Der Oralapostel

Willy Astor präsentiert „Nachlachende Frohstoffe” im Circus Krone
von  Volker Isfort

Seine Klasse beweist der selbsternannte Oralapostel schon beim Aufwärmen: Kaum auf der Bühne, steigt Willy Astor schon wieder hinab, schlendert durch die Reihen des ausverkauften Circus Krone und befragt das Publikum: „Ach, Geografie studierst du? Weißt du auch schon, in welcher Stadt du künftig Taxi fährst?”

Wer so lausbübisch auf dem Drahtseil zwischen Charme und Provokation („Schlaft ihr schon miteinander?”) balanciert, erobert das Publikum im Handumdrehen. Da fallen schwächere Nummern, wie die Parodien als Sachse oder rheinischer Jeck, im astorschen Kalauergewitter nicht weiter ins Gewicht.

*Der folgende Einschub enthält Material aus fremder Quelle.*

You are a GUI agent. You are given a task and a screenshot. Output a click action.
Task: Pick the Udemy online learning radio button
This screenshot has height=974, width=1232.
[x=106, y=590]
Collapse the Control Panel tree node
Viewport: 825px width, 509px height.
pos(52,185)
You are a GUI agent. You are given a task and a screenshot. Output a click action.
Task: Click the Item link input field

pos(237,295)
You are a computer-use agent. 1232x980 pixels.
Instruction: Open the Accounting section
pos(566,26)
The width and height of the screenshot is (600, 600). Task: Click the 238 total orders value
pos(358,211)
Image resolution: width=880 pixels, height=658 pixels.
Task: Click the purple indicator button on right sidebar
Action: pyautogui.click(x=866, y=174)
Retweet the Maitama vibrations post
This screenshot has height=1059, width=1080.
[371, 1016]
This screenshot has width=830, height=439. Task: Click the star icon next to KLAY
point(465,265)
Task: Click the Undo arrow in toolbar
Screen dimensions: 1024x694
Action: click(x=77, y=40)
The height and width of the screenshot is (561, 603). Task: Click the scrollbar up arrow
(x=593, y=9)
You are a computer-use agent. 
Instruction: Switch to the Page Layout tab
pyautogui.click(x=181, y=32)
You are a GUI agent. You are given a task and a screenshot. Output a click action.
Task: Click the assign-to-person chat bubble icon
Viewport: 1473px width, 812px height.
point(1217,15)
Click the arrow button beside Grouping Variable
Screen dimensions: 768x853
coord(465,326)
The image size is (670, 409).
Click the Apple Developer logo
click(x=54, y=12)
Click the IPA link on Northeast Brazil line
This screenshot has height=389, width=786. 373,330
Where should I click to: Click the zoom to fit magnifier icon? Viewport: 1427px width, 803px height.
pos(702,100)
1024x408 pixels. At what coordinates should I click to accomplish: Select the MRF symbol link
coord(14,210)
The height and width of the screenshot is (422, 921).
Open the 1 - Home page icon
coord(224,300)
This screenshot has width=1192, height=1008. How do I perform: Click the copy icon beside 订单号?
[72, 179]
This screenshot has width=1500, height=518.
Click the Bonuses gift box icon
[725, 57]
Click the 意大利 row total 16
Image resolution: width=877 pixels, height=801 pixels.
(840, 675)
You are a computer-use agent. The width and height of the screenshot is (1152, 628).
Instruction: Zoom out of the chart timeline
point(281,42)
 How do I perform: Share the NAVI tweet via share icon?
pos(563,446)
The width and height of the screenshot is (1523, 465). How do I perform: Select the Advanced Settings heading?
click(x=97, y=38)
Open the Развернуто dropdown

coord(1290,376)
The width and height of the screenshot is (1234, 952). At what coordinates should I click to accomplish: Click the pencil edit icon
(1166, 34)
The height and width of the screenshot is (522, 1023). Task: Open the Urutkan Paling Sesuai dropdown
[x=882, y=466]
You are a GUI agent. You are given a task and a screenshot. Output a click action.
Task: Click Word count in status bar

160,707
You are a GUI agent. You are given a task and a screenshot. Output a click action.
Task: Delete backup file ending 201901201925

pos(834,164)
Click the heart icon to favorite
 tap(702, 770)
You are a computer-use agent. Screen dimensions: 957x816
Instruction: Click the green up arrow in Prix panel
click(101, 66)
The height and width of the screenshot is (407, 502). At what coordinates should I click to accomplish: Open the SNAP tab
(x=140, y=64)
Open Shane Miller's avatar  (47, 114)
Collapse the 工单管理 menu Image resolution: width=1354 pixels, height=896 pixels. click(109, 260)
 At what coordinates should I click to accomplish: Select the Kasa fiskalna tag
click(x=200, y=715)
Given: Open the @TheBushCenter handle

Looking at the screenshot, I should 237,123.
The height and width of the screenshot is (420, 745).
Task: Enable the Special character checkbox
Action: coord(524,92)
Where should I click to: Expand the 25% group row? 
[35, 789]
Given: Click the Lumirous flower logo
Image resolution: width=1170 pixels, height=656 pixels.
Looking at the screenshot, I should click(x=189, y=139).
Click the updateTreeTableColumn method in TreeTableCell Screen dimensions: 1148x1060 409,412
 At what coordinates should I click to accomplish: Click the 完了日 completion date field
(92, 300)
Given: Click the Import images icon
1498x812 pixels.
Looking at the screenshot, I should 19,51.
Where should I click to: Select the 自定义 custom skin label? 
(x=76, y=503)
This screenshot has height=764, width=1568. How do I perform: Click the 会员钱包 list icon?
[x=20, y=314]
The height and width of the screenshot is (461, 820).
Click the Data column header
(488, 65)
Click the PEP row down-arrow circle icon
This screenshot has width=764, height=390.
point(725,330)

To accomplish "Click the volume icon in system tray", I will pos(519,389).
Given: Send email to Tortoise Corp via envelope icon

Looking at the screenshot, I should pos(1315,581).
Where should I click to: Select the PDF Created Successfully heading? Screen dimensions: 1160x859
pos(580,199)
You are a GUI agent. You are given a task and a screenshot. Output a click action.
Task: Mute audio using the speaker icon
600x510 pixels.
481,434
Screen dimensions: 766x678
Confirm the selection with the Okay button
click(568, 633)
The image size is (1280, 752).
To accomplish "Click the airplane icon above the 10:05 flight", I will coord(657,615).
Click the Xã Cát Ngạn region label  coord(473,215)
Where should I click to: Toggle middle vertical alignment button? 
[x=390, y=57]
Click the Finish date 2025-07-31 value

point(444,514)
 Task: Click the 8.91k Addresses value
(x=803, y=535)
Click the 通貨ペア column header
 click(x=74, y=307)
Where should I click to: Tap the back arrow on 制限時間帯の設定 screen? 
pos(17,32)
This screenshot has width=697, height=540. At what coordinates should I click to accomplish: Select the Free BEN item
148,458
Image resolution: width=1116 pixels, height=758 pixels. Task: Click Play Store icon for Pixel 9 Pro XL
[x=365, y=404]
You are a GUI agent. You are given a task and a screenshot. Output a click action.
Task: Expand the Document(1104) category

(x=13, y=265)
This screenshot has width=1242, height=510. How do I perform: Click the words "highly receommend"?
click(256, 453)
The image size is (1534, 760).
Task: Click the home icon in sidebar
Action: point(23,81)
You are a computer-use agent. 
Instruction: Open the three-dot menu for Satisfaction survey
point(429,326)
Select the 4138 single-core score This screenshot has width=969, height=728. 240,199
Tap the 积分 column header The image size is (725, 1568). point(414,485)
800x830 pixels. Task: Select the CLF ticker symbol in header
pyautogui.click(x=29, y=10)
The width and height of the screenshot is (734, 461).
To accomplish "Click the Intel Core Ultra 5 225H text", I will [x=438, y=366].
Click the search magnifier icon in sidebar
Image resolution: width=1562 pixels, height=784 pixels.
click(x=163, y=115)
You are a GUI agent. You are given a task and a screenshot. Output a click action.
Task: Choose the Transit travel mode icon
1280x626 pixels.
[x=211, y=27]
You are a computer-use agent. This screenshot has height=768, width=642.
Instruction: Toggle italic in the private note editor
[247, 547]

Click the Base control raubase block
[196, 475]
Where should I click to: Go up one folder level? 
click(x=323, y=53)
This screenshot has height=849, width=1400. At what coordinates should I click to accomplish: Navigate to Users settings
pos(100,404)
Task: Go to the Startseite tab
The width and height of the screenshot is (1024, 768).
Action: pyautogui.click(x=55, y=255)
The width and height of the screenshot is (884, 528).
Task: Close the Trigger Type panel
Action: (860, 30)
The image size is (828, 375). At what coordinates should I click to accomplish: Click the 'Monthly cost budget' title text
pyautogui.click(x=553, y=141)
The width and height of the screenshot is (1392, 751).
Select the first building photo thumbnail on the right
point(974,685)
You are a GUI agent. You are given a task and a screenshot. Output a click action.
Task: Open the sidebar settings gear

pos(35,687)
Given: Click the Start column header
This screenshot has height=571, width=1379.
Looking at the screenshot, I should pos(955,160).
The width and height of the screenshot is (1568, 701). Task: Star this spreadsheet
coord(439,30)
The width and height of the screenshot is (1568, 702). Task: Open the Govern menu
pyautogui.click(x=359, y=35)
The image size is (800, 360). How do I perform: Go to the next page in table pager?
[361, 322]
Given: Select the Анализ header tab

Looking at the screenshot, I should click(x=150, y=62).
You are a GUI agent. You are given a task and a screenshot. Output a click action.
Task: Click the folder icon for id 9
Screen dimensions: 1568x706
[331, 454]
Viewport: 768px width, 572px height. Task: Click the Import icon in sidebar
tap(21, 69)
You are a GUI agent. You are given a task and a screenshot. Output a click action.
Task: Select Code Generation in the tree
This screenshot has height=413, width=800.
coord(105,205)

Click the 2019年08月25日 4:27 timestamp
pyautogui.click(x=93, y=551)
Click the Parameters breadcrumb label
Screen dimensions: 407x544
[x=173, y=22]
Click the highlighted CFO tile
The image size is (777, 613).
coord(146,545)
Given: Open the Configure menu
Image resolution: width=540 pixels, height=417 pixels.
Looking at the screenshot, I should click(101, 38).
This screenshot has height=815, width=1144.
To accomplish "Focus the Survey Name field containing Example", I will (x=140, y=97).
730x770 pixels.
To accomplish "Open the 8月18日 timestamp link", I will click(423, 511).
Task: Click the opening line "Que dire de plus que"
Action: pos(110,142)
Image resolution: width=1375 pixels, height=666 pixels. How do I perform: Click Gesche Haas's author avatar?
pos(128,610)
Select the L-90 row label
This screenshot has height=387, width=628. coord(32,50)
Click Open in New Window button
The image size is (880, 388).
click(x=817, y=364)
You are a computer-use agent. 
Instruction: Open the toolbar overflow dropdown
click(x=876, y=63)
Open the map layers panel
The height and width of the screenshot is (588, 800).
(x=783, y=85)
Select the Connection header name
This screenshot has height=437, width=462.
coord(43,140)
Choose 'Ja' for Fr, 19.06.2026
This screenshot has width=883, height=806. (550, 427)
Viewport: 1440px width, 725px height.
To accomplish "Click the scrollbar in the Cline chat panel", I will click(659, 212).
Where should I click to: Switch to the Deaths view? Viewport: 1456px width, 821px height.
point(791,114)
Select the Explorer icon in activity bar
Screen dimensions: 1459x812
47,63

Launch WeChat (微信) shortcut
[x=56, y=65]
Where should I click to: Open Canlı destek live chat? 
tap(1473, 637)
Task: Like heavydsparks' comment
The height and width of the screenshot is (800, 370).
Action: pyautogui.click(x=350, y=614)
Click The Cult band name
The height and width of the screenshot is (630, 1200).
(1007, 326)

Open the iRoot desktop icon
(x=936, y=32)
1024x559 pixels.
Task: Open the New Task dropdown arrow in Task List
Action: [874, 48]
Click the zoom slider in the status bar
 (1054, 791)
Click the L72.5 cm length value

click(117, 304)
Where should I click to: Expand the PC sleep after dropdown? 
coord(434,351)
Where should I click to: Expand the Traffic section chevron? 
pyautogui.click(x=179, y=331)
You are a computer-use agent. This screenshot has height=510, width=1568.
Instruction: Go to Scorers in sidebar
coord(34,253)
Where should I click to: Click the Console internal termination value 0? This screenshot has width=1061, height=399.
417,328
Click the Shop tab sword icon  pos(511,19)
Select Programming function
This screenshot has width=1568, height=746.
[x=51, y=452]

Der Liedermacher und Wortakrobat präsentiert Ausschnitte aus seiner neuen CD „Nachlachende Frohstoffe”, zieht aber erst nach der Pause alle Register. Die melancholische Rückschau auf die „Cassettenrekorderzeit” mit TDK und der „Arbeitercassette BASF” mündet in ein Hitpotpourri, das auf dieser formvollendeten Stufe des Nonsense sonst niemand auf die Beine stellen kann: „Gnoc-Gnoc-Gnocchi in Erwins Ohr” geben dem alten Dylan-Klassiker eine kulinarische Note, „Volare” wird zum Badezimmerprotestruf „Voll Haare”, und „Putin in the Ritz” beschreibt einen erotischen Akt des russischen Präsidenten. Wenn Irving Berlin das gewusst hätte!

Doch bevor Teile des Publikums den drohenden Erstickungstod erleiden, dimmt Astor mit der Erfahrung seiner 26 Bühnenjahre die Stimmung und zielt mit seinem Klassiker „Donnersberger Brück’n” ganz aufs Gemüt.